▶ **Text provided**:

start

The real secret wasn’t a fancy ingredient; it was temperature control and patience. Specifically, hitting exactly 240°F (115°C) on a candy thermometer. This isn’t just a number; it’s the “firm-ball” stage, the precise point where the sugar syrup has the perfect structure to create that iconic, fluffy-yet-stable marshmallow chew.

Forget the store-bought bags forever. This recipe is my promise to you: a foolproof method for creating impossibly soft, light, and flavorful marshmallows from scratch. They toast beautifully, melt luxuriously in hot cocoa, and are spectacular all on their own. This is the only marshmallow recipe you’ll ever need.

Recipe Card

Course Dessert, Snack, Confectionery
Cuisine American
Featuring Homemade, Fluffy, Gluten-Free, No-Bake, Vanilla Bean
Prep Time 20 minutes
Cook Time 15 minutes
Total Time 255 minutes
Servings 36 marshmallows
Calories 45 kcal
Author Silas

Ingredients

  • 1/2 cup (120 ml) cold water, divided
  • 3 packets (0.25 oz / 7g each) unflavored gelatin
  • 1.5 cups (300g) granulated sugar
  • 1 cup (240 ml) light corn syrup
  • 1/4 tsp kosher salt
  • 2 tsp pure vanilla extract
  • 1/2 cup (60g) confectioners’ sugar
  • 1/2 cup (60g) cornstarch

A note on key ingredients: Use light corn syrup, not dark, to prevent crystallization and achieve that classic chew. Unflavored gelatin is the backbone; it provides the structure. For an elevated flavor, you can scrape the seeds from half a vanilla bean in addition to the extract.

end

▶ **What to work on**:
1. What temperature does the marshmallow recipe say the sugar syrup must reach on a candy thermometer?
2. In the entries, begin at the line that has "This screenshot has height=805, width=1033." and stop after the line that has "(1263, 179)". Write those lines out again with "fax document" swapped for "PDF document" and nothing else changed.
The recipe and the entries that follow it have no connection to each other.

▶ **Material shown**:
start

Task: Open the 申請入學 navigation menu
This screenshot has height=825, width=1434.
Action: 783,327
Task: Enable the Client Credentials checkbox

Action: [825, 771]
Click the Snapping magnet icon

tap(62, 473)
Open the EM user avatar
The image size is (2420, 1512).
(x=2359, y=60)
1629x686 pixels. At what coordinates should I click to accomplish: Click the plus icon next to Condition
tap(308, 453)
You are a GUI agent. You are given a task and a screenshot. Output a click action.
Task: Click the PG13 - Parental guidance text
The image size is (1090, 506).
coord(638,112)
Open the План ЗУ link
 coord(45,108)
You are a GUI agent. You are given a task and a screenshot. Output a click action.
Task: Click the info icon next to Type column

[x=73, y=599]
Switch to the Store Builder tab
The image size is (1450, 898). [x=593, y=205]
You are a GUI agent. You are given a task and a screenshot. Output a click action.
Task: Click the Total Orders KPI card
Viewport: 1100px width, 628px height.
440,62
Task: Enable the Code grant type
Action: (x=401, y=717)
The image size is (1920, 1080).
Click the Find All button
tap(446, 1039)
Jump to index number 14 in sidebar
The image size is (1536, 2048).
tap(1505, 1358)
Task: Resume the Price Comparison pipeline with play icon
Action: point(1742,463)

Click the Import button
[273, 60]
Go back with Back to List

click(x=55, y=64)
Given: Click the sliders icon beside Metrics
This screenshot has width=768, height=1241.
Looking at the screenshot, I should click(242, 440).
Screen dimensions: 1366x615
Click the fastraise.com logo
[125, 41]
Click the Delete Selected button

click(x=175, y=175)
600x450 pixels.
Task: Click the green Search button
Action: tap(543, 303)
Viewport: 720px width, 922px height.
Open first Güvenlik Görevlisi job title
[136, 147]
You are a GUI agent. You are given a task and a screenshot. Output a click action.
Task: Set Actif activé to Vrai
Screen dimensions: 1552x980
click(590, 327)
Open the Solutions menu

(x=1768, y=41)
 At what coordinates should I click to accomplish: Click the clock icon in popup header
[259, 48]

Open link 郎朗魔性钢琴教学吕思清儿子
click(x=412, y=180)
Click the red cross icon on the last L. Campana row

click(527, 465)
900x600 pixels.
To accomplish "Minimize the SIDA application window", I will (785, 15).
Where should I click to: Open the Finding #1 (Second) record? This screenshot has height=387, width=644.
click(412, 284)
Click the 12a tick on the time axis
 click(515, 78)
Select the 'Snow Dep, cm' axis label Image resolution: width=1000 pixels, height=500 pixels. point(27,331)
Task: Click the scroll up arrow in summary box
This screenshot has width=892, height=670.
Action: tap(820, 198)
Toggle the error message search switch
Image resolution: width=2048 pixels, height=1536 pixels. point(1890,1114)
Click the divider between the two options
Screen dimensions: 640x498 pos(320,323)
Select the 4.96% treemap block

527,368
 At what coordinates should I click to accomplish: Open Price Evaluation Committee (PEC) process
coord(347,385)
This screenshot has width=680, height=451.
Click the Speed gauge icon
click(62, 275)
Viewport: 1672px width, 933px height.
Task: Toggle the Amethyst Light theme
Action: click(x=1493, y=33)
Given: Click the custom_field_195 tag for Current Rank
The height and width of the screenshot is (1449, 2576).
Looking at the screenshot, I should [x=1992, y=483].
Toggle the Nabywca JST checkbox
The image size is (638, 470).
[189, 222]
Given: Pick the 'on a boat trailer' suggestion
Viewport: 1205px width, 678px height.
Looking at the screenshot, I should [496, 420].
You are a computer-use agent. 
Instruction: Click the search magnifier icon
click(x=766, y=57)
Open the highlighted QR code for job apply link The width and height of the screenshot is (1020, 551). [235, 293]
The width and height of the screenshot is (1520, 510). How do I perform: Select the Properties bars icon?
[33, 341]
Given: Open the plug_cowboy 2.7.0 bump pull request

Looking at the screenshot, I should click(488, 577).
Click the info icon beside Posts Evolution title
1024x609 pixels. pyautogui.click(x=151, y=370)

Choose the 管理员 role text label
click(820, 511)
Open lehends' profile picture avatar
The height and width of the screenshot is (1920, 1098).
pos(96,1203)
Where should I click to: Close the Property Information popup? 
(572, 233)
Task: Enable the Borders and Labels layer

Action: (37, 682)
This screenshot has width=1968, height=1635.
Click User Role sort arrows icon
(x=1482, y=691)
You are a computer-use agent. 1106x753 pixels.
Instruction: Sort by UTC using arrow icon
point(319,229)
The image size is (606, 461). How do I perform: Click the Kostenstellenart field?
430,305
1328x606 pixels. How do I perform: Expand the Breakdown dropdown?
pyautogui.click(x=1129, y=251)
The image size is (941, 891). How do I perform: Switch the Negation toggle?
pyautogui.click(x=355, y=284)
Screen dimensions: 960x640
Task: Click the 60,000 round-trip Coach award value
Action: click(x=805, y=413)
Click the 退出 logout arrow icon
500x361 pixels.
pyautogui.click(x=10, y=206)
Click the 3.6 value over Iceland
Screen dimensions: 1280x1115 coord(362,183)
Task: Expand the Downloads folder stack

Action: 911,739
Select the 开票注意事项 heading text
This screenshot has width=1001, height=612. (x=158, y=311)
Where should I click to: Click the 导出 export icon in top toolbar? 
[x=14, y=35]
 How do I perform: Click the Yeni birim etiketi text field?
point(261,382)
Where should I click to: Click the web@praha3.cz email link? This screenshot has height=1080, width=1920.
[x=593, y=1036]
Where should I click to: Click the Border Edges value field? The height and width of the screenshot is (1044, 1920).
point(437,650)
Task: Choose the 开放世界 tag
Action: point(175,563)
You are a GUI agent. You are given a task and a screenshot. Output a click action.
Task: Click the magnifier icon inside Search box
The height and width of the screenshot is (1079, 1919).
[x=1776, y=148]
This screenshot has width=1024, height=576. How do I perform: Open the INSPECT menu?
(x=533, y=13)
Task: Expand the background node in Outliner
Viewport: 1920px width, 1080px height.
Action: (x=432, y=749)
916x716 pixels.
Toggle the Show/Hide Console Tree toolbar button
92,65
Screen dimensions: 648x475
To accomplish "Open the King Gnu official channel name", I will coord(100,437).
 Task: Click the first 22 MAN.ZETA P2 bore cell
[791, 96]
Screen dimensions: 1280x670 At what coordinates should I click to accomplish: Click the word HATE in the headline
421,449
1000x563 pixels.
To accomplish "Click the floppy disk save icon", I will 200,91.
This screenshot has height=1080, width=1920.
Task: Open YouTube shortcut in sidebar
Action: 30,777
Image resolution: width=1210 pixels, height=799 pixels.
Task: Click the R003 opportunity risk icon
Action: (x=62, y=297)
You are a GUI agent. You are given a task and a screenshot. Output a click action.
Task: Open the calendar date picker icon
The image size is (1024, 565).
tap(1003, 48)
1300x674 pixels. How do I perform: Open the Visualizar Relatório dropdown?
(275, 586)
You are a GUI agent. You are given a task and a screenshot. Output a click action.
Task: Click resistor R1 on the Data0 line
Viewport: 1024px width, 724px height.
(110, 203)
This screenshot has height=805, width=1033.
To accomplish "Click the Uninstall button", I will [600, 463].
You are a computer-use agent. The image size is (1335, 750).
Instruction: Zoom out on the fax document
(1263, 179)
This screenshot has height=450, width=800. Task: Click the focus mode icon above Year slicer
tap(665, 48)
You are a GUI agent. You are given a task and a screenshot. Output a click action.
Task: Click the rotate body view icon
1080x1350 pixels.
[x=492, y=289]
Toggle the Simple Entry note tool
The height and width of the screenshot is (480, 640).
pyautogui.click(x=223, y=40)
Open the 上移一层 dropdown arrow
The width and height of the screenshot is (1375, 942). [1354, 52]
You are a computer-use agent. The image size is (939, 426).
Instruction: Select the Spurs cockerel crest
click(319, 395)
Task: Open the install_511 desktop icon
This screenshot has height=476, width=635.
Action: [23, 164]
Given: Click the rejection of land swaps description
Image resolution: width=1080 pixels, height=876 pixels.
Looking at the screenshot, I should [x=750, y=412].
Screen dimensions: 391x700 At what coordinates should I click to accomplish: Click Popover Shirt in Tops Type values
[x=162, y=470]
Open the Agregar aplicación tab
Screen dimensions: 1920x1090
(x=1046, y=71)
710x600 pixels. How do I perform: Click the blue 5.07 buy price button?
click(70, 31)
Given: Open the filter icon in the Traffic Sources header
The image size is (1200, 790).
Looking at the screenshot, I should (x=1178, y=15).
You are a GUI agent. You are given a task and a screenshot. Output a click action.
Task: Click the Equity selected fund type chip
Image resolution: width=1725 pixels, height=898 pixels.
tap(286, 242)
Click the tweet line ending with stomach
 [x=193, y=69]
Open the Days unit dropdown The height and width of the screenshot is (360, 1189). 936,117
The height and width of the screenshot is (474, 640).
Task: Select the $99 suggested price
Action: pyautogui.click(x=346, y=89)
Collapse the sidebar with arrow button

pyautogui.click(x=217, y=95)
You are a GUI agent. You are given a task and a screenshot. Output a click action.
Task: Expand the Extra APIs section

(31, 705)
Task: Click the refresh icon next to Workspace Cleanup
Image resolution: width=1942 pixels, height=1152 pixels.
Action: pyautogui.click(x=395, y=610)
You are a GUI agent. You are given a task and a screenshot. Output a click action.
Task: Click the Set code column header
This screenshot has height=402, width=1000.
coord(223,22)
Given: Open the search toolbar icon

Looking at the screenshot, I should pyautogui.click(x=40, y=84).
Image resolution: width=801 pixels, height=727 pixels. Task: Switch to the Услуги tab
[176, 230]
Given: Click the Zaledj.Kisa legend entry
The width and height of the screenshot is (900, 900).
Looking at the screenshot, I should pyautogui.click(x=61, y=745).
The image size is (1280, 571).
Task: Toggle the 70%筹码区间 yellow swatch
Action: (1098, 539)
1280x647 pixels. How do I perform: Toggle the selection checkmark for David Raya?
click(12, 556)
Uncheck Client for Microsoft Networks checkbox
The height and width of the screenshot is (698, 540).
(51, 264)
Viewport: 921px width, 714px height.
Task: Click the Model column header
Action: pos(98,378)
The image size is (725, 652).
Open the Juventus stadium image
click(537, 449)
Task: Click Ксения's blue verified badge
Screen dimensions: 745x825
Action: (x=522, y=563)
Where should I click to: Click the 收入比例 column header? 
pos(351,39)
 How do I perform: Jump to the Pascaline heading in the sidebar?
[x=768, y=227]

end

▶ **Written answers**:
1. 240°F (115°C)

2.
This screenshot has height=805, width=1033.
To accomplish "Click the Uninstall button", I will [600, 463].
You are a computer-use agent. The image size is (1335, 750).
Instruction: Zoom out on the PDF document
(1263, 179)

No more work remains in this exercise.